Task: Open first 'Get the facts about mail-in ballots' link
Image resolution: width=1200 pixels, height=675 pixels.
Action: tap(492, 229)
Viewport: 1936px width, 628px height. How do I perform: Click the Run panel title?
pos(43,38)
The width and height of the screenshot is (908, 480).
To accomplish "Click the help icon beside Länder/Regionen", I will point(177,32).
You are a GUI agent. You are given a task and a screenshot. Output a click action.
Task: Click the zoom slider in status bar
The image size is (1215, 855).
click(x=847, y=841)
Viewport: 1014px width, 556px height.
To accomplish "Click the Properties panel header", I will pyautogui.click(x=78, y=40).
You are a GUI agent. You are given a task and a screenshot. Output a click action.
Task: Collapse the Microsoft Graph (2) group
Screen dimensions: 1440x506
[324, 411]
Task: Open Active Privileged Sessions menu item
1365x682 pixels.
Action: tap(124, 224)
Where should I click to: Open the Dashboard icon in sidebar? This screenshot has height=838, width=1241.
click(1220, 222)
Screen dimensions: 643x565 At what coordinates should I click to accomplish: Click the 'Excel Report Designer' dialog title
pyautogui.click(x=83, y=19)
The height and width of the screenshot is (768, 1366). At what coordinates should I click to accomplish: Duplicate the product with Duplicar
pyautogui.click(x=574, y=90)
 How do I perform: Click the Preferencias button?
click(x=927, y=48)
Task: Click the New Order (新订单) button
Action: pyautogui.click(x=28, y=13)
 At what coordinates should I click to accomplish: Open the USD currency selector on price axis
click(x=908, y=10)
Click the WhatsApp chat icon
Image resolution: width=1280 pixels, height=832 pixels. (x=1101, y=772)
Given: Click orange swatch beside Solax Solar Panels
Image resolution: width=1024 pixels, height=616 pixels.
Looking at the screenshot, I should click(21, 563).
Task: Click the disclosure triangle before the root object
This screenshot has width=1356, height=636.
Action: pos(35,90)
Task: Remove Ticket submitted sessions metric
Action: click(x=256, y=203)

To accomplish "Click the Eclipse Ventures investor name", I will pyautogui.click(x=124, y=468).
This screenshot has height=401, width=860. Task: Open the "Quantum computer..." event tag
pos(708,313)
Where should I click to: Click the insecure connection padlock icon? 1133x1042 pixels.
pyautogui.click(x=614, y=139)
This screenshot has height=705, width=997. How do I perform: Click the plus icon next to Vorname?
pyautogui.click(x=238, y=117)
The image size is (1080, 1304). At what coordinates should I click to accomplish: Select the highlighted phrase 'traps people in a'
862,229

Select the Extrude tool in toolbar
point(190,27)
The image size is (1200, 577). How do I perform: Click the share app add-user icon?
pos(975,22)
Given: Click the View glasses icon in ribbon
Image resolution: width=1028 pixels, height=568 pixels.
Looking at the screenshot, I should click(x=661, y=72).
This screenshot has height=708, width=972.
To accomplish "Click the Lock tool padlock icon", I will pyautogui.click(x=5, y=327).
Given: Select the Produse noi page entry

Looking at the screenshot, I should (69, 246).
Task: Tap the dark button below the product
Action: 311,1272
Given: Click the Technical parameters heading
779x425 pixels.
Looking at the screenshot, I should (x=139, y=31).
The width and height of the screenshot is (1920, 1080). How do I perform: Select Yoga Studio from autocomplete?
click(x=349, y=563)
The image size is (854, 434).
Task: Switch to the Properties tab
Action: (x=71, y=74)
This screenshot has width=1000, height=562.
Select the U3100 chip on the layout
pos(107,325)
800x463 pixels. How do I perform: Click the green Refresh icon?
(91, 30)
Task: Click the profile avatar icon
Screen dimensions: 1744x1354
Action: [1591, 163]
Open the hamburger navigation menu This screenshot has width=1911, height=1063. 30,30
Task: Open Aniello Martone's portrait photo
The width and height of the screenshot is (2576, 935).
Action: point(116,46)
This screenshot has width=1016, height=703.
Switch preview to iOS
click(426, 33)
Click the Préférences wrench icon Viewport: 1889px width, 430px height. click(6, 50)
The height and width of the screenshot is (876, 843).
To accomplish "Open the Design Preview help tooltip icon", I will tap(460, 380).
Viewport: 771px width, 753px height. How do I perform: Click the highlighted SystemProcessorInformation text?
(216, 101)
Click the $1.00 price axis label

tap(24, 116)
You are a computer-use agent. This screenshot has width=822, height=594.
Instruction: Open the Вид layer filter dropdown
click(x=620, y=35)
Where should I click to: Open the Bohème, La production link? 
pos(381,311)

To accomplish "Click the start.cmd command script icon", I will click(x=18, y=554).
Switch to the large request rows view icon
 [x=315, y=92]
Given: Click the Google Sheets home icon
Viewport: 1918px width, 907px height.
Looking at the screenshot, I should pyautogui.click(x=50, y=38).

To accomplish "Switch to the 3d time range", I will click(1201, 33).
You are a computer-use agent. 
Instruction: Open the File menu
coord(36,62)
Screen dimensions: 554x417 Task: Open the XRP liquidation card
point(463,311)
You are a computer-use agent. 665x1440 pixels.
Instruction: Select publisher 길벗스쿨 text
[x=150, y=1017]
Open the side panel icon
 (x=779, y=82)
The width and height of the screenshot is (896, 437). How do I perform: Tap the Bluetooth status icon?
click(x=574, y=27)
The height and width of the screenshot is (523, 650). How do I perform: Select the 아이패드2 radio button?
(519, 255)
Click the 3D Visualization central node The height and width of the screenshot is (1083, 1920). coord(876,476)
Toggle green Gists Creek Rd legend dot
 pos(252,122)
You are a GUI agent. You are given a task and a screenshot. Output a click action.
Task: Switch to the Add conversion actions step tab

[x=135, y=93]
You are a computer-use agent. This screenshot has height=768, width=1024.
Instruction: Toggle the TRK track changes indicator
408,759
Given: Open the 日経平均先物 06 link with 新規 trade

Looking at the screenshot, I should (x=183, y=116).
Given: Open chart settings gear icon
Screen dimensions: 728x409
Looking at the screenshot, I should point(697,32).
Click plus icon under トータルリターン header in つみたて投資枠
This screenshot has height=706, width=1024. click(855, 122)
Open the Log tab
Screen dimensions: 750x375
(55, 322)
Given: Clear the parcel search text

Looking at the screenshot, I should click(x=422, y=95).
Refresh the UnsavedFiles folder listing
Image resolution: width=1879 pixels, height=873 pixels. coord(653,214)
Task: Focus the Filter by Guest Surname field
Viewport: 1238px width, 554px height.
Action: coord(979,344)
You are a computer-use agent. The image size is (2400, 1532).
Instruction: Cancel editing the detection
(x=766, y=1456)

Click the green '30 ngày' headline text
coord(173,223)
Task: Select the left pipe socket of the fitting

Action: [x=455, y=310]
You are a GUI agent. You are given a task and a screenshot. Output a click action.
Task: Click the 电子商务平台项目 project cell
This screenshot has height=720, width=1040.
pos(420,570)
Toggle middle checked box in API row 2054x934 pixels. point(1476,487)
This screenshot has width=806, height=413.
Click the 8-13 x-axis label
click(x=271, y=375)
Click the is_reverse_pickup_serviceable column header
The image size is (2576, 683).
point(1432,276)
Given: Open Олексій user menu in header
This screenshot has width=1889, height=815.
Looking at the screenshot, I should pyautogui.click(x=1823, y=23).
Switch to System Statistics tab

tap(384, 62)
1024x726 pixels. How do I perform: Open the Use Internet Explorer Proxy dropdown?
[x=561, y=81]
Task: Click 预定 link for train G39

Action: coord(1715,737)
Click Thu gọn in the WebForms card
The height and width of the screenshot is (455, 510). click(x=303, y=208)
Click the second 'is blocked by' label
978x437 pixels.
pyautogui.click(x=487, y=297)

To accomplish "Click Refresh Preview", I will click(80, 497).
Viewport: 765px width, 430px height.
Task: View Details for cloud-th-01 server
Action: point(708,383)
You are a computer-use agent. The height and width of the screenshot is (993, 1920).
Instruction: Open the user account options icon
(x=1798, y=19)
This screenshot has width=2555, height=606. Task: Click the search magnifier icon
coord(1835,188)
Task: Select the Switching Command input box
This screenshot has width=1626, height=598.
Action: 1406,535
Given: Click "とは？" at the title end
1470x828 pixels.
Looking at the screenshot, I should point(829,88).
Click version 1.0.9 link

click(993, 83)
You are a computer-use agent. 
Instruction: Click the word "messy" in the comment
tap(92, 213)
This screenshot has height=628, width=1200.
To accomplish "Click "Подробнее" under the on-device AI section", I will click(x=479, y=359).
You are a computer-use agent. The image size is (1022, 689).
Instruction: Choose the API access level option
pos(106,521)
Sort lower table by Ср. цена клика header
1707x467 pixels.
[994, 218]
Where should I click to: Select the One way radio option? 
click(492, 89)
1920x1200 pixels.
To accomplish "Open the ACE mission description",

——————

== EXERCISE ==
Copy each line holding the word "beside" from the listing above.

== SOLUTION TO THE EXERCISE ==
To accomplish "Click the help icon beside Länder/Regionen", I will point(177,32).
Given: Click orange swatch beside Solax Solar Panels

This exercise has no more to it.